Il calcio italiano vive una fase di profondo cambiamento dopo la deludente eliminazione dalle qualificazioni ai Mondiali 2026. La sconfitta contro la Bosnia, maturata ai calci di rigore a Zenica, ha lasciato un segno evidente e spinto la federazione a rivedere strategie e scelte tecniche.
In questo scenario, la guida della Nazionale è stata affidata a Silvio Baldini, chiamato a gestire una fase di transizione già dalle amichevoli di giugno contro Grecia e Lussemburgo. Una scelta che segna una netta discontinuità rispetto al passato e apre a un possibile rinnovamento profondo.



La rottura con il passato
L’arrivo di Baldini rappresenta un cambio di rotta rispetto alla gestione precedente di Gennaro Gattuso. L’orientamento del nuovo commissario tecnico è quello di rinnovare profondamente il gruppo, lasciando spazio a nuovi profili e riducendo la presenza dei giocatori coinvolti nell’ultima deludente esperienza.
L’obiettivo è costruire una squadra più fresca, motivata e meno segnata dal peso dei risultati recenti, puntando su entusiasmo e prospettiva futura.
Spazio ai giovani
Uno degli elementi centrali del nuovo corso sarà l’inserimento massiccio di giocatori provenienti dalla Nazionale Under 21. Grazie all’assenza di impegni ufficiali immediati per gli azzurrini, molti giovani avranno l’opportunità di mettersi alla prova con la maglia della Nazionale maggiore.
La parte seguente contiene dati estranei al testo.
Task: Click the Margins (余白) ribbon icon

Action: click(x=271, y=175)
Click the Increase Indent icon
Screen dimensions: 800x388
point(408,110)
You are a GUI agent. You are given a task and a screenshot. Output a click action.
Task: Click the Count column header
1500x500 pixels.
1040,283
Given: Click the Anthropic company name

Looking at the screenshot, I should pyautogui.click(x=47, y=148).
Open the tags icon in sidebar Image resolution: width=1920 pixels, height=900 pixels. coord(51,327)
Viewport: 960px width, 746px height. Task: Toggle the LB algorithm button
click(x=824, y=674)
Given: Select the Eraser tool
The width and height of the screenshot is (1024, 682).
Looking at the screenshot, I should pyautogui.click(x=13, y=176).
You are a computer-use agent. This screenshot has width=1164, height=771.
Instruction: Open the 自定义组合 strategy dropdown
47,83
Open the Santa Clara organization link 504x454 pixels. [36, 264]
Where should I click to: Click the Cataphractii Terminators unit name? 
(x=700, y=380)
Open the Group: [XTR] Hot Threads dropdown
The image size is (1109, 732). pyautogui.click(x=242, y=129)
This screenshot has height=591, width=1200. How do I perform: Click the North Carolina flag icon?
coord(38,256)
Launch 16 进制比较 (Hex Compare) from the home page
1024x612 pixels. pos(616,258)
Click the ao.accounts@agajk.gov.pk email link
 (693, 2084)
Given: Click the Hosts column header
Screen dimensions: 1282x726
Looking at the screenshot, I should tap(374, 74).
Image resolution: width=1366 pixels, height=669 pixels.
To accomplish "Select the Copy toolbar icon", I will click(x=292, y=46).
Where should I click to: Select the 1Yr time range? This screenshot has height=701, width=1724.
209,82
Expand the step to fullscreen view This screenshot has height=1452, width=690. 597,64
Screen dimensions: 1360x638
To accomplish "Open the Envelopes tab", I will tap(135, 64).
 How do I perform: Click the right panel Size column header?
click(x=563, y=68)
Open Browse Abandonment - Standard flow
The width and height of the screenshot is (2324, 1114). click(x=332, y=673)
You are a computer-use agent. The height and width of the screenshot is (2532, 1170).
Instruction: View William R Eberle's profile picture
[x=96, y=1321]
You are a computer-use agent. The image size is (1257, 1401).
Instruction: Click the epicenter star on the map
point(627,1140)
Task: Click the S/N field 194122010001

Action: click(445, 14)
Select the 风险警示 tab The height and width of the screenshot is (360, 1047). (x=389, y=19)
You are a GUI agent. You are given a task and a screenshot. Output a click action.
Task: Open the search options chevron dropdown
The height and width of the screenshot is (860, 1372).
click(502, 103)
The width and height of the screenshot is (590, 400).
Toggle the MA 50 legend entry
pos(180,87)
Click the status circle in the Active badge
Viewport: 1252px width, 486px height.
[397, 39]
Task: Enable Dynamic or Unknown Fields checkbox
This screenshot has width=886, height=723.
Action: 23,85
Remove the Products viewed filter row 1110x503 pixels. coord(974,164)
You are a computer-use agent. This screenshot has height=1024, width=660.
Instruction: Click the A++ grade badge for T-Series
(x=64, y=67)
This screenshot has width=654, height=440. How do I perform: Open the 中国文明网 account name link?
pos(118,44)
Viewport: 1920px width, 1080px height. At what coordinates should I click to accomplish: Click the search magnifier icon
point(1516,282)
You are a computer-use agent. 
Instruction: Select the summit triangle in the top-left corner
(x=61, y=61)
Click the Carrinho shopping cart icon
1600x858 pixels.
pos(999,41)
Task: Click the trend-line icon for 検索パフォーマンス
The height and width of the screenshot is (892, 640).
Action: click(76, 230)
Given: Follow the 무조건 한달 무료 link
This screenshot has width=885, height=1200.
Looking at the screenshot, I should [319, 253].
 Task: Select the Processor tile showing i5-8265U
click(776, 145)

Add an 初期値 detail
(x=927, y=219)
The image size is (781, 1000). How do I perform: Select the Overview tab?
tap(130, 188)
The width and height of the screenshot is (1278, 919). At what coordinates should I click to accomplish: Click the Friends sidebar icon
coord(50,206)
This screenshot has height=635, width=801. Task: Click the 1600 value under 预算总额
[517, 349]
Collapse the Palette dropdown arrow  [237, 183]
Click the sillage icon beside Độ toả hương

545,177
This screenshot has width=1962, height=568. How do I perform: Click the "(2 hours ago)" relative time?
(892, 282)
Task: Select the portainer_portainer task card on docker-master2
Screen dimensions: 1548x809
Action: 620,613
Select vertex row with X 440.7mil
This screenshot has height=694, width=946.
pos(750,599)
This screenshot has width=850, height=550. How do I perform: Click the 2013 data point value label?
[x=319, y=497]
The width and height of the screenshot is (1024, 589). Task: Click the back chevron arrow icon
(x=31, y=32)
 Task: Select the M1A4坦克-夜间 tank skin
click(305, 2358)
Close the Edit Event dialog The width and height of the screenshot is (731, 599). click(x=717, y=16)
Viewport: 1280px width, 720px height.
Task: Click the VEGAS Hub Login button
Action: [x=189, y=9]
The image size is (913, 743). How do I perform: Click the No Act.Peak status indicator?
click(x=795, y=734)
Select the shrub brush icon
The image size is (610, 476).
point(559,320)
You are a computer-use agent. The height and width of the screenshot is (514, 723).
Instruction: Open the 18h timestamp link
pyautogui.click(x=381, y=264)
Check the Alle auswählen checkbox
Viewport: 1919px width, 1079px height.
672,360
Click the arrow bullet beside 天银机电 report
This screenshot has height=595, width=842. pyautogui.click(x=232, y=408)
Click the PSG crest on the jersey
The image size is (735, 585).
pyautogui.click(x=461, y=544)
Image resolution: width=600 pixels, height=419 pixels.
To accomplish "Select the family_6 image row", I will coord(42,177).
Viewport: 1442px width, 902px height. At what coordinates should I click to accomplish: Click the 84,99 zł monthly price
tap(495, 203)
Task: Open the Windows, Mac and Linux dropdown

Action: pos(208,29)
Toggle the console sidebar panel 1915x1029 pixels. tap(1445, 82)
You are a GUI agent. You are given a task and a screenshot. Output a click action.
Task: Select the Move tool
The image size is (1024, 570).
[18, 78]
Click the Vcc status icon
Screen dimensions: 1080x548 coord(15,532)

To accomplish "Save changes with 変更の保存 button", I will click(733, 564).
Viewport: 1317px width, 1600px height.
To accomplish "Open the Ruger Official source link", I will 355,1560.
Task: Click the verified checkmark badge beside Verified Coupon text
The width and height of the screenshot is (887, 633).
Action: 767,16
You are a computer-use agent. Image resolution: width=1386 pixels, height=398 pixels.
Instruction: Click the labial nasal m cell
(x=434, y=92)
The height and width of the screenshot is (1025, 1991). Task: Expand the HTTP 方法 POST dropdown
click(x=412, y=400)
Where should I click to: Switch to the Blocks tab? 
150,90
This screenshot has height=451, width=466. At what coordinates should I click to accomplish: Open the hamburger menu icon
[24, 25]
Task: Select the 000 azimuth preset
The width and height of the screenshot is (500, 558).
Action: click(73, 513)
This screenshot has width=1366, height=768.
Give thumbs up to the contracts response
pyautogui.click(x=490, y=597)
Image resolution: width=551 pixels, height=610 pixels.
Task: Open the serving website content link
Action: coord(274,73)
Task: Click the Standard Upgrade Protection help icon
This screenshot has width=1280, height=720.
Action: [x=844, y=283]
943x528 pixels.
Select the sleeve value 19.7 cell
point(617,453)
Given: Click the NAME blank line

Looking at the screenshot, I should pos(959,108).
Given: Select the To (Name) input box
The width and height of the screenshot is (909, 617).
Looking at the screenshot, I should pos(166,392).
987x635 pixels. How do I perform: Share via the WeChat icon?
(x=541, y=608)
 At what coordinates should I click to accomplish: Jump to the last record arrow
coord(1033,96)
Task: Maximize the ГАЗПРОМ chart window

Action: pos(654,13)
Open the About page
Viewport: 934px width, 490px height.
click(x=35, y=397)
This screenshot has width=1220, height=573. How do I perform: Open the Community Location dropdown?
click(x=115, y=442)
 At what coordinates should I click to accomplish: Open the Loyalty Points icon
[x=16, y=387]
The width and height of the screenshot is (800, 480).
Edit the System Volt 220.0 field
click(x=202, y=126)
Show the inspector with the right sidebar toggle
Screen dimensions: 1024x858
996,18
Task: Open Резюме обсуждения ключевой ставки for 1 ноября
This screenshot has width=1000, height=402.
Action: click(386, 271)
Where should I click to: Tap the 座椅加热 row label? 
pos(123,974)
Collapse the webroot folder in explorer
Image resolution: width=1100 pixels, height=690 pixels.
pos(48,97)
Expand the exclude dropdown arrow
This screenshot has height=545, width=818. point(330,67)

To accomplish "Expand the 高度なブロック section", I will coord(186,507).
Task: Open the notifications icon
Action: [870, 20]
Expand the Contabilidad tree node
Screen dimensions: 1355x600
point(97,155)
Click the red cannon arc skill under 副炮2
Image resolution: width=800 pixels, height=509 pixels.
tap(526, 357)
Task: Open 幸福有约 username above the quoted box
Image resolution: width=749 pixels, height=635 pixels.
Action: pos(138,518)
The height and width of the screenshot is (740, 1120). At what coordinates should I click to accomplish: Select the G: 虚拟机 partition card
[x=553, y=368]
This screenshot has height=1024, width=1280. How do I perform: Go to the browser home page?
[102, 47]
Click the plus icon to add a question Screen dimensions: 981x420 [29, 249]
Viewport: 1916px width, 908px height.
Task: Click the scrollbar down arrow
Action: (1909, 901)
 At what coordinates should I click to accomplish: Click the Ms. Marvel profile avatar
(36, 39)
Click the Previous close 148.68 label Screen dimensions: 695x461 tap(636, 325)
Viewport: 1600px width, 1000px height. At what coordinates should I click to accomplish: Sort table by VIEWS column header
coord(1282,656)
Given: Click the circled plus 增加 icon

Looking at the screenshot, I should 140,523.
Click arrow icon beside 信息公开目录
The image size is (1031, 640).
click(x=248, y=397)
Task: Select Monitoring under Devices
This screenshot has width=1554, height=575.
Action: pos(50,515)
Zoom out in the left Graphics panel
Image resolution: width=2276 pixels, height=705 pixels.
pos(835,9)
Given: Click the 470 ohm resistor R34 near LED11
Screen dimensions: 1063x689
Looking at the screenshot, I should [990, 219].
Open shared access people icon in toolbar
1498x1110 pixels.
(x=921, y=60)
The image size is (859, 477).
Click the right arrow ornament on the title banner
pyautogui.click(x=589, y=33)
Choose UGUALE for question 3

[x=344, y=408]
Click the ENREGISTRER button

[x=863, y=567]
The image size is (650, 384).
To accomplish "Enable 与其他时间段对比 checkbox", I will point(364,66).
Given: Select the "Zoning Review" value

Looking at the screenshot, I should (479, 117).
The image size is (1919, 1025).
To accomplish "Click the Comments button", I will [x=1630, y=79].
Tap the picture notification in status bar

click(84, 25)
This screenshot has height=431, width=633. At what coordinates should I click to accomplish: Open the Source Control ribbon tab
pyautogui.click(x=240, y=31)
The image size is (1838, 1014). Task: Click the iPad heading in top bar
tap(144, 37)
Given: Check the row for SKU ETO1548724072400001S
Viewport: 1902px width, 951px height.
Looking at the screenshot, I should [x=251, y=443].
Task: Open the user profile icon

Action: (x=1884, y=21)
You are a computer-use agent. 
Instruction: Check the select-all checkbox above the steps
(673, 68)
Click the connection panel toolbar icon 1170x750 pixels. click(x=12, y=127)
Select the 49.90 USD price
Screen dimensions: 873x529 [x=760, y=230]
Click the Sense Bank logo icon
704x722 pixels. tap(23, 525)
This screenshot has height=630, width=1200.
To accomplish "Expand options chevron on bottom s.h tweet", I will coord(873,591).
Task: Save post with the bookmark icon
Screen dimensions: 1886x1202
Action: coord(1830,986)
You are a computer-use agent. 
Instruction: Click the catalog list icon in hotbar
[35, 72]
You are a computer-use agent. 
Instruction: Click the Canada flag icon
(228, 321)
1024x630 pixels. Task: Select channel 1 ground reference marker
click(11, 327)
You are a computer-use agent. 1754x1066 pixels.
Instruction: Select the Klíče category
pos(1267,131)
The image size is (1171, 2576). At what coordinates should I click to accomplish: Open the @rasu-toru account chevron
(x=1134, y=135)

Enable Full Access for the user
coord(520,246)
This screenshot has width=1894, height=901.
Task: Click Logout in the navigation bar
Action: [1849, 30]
Questa scelta permetterà di accelerare il processo di crescita dei talenti emergenti, offrendo loro esperienza internazionale in vista dei prossimi appuntamenti, tra cui l’Europeo Under 21 e il percorso verso i Mondiali del 2030.
I punti di continuità
Nonostante il forte rinnovamento, alcuni giocatori rappresenteranno il collegamento tra presente e futuro. Tra questi figurano profili giovani ma già inseriti nel giro della Nazionale, come Pisilli e Pio Esposito, insieme ad altri elementi considerati importanti per garantire equilibrio alla squadra.
Tra i nomi su cui costruire il nuovo ciclo emergono anche Carnesecchi, Scalvini e Coppola, chiamati a rappresentare l’ossatura della Nazionale nei prossimi anni.